Question

The product of two even consecutive integers is 360. Find all such numbers.

Answer

**step1** Understanding the problem

The problem asks us to find two even integers that are consecutive, meaning one comes right after the other with a difference of 2, and their product is 360.

**step2** Estimating the numbers

Since we are looking for two numbers whose product is 360, we can think about numbers whose square is close to 360.
We know that $$10 \times 10 = 100$$ and $$20 \times 20 = 400$$.
This suggests that the numbers should be around 20. Since they are even and consecutive, they must be close to 20 but differ by 2.

**step3** Finding positive consecutive even integers

Let's consider positive even integers around 20.
We need two even numbers that are 2 apart and multiply to 360.
Let's try the pair 18 and 20. These are consecutive even integers.
To check if they are the correct numbers, we multiply them: $$18 \times 20$$.
We can calculate this as $$18 \times 2 \times 10$$.
First, $$18 \times 2 = 36$$.
Then, $$36 \times 10 = 360$$.
Since the product of 18 and 20 is 360, one pair of consecutive even integers is 18 and 20.

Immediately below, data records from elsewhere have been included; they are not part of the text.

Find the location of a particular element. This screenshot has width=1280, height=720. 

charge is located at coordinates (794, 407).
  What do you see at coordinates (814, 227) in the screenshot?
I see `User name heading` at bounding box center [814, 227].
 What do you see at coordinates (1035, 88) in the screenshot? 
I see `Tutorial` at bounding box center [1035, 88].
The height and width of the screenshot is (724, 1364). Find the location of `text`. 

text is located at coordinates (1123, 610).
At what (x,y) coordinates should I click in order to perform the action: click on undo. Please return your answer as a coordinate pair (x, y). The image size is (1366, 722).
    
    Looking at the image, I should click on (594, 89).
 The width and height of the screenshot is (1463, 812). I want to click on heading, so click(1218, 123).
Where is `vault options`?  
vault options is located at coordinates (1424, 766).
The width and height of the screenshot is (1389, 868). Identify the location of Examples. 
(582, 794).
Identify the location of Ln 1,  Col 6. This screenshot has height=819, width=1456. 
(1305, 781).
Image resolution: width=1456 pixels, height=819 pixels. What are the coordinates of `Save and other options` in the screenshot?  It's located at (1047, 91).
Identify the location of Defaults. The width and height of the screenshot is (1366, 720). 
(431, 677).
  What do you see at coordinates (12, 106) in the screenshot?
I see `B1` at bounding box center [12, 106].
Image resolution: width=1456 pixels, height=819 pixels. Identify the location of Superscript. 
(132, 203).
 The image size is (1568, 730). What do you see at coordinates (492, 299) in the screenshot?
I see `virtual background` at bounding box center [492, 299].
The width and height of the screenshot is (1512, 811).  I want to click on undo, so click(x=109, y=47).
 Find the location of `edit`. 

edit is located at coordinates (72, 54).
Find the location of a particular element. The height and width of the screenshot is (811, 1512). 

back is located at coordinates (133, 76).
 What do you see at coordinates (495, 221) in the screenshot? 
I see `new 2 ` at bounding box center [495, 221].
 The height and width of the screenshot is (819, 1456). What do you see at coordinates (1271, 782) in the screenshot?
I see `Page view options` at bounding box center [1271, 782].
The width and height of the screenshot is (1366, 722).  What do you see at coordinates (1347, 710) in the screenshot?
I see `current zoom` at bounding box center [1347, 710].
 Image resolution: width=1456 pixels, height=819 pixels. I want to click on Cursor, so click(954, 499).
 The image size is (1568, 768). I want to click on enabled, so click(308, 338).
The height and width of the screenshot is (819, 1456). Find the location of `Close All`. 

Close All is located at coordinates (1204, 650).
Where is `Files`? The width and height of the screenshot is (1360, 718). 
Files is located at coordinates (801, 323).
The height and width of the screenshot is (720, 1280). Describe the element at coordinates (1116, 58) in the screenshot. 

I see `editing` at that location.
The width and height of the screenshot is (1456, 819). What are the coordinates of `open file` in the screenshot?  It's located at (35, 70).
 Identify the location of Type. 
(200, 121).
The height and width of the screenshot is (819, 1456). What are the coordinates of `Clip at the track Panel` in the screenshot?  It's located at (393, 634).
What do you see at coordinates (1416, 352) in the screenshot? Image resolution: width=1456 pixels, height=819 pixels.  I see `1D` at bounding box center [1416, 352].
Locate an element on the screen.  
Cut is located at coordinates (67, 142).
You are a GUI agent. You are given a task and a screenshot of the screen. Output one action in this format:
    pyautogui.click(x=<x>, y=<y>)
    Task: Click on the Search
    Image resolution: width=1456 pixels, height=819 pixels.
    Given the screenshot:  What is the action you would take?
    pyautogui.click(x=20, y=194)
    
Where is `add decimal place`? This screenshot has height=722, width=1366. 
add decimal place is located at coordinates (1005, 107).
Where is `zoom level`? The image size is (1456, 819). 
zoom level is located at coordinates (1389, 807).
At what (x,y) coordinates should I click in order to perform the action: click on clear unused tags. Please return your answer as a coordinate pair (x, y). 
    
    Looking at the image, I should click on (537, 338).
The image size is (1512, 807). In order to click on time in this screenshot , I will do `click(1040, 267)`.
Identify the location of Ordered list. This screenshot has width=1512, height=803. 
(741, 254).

**step4** Finding negative consecutive even integers

Since the product of two numbers is positive (360), both numbers can also be negative.
We are looking for two negative even integers that are consecutive (differ by 2) and whose product is 360.
We know that if we multiply two negative numbers, the result is positive.
From the previous step, we found that $$18 \times 20 = 360$$.
Let's consider the negative counterparts: -18 and -20.
Let's check their product: $$(-20) \times (-18)$$.
The product of -20 and -18 is $$20 \times 18 = 360$$.
The numbers -20 and -18 are consecutive even integers because -18 is 2 greater than -20 (i.e., $$-20 + 2 = -18$$).
Therefore, -20 and -18 are another pair of such numbers.

**step5** Stating the solution

The two pairs of consecutive even integers whose product is 360 are (18 and 20) and (-20 and -18).